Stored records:
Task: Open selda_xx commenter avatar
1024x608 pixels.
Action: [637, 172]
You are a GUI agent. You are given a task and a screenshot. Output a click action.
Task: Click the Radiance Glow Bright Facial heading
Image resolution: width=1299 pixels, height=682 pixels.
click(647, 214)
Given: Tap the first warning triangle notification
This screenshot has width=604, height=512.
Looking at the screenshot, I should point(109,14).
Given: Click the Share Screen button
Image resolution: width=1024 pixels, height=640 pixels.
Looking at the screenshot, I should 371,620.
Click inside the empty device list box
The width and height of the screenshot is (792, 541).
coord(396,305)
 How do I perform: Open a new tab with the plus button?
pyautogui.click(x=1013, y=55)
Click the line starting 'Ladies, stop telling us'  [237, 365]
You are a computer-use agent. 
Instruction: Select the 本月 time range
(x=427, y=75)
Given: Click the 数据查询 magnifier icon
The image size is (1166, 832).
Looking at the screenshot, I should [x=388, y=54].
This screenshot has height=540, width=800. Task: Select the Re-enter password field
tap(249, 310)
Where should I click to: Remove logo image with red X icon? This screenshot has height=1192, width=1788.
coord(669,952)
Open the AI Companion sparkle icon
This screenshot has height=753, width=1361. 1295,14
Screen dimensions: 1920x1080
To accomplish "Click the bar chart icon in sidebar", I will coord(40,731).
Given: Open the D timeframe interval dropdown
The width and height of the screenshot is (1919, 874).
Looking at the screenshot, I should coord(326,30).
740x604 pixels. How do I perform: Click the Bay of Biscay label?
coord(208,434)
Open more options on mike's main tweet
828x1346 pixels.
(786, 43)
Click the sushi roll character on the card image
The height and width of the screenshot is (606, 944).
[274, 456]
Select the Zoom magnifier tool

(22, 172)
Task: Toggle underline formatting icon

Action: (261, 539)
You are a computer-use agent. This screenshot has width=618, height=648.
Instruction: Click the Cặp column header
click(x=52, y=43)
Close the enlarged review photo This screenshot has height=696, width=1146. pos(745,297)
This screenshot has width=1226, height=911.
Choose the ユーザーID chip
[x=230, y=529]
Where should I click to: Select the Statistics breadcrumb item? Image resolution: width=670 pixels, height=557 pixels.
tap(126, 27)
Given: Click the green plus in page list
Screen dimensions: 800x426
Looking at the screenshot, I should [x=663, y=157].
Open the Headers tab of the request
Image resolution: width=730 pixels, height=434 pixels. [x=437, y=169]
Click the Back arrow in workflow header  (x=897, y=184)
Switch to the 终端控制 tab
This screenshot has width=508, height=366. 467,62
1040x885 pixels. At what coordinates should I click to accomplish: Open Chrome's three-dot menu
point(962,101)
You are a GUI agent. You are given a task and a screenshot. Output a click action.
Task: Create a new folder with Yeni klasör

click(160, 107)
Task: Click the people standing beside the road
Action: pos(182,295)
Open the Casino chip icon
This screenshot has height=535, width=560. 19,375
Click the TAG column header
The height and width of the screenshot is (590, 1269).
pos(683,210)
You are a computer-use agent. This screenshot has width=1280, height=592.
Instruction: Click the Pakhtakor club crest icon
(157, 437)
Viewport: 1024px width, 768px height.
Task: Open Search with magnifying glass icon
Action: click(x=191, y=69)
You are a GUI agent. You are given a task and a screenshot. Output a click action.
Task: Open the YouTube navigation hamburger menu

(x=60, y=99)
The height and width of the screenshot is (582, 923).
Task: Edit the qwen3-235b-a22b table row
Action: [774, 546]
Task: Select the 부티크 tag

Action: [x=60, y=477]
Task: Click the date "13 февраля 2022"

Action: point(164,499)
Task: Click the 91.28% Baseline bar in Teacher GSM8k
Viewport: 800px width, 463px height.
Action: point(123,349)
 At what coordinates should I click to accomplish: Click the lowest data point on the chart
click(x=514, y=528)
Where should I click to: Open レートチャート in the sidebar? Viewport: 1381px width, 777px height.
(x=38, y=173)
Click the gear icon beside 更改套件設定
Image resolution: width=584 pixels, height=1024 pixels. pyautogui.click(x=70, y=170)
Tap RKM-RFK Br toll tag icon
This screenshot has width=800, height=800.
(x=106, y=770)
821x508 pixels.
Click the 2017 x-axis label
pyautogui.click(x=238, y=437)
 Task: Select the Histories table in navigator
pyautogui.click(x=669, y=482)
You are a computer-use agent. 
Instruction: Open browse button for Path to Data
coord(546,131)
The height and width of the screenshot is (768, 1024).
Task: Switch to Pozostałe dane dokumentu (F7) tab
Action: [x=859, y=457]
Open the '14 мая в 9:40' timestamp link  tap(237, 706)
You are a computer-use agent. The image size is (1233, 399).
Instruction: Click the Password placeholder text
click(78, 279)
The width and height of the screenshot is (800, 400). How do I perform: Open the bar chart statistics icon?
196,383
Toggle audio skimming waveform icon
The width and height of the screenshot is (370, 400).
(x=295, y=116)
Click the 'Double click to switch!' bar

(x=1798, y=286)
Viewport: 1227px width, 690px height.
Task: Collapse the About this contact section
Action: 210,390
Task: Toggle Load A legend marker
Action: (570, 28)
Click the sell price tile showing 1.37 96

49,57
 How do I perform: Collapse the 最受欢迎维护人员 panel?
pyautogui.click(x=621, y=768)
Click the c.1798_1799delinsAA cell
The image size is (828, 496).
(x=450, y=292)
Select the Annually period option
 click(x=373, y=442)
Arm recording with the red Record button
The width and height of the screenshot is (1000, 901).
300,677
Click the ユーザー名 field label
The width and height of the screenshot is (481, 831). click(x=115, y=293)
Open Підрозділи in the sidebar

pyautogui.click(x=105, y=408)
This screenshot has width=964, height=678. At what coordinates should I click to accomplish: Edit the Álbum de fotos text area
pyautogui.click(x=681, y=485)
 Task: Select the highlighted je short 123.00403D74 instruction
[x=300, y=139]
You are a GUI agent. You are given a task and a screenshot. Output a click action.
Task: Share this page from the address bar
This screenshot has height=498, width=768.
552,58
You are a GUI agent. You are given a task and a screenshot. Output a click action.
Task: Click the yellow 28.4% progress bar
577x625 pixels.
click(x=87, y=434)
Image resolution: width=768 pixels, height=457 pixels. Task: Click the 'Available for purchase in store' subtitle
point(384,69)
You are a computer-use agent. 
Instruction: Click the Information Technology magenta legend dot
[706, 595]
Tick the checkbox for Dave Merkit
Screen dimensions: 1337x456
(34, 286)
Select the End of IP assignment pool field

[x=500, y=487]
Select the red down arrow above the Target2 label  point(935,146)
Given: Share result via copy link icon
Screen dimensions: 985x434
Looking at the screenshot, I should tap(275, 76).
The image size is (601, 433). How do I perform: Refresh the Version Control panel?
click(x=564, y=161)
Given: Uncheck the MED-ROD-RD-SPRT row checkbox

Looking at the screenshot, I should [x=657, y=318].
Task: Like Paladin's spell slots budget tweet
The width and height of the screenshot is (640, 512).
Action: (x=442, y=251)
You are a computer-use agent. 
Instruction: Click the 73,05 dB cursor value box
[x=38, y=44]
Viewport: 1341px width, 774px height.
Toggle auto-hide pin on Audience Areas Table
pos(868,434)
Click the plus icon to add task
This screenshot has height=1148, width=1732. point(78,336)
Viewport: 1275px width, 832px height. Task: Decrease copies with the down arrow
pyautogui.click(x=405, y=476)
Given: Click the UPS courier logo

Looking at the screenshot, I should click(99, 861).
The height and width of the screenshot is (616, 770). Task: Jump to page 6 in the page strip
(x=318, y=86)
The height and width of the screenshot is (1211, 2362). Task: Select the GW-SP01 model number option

### WORK TO COMPLETE:
From the opening line of the data above through the line that contains "Click inside the empty device list box", please print each line as it stands and only those lines.

### SOLUTION TO THIS TASK:
Task: Open selda_xx commenter avatar
1024x608 pixels.
Action: [637, 172]
You are a GUI agent. You are given a task and a screenshot. Output a click action.
Task: Click the Radiance Glow Bright Facial heading
Image resolution: width=1299 pixels, height=682 pixels.
click(647, 214)
Given: Tap the first warning triangle notification
This screenshot has width=604, height=512.
Looking at the screenshot, I should point(109,14).
Given: Click the Share Screen button
Image resolution: width=1024 pixels, height=640 pixels.
Looking at the screenshot, I should 371,620.
Click inside the empty device list box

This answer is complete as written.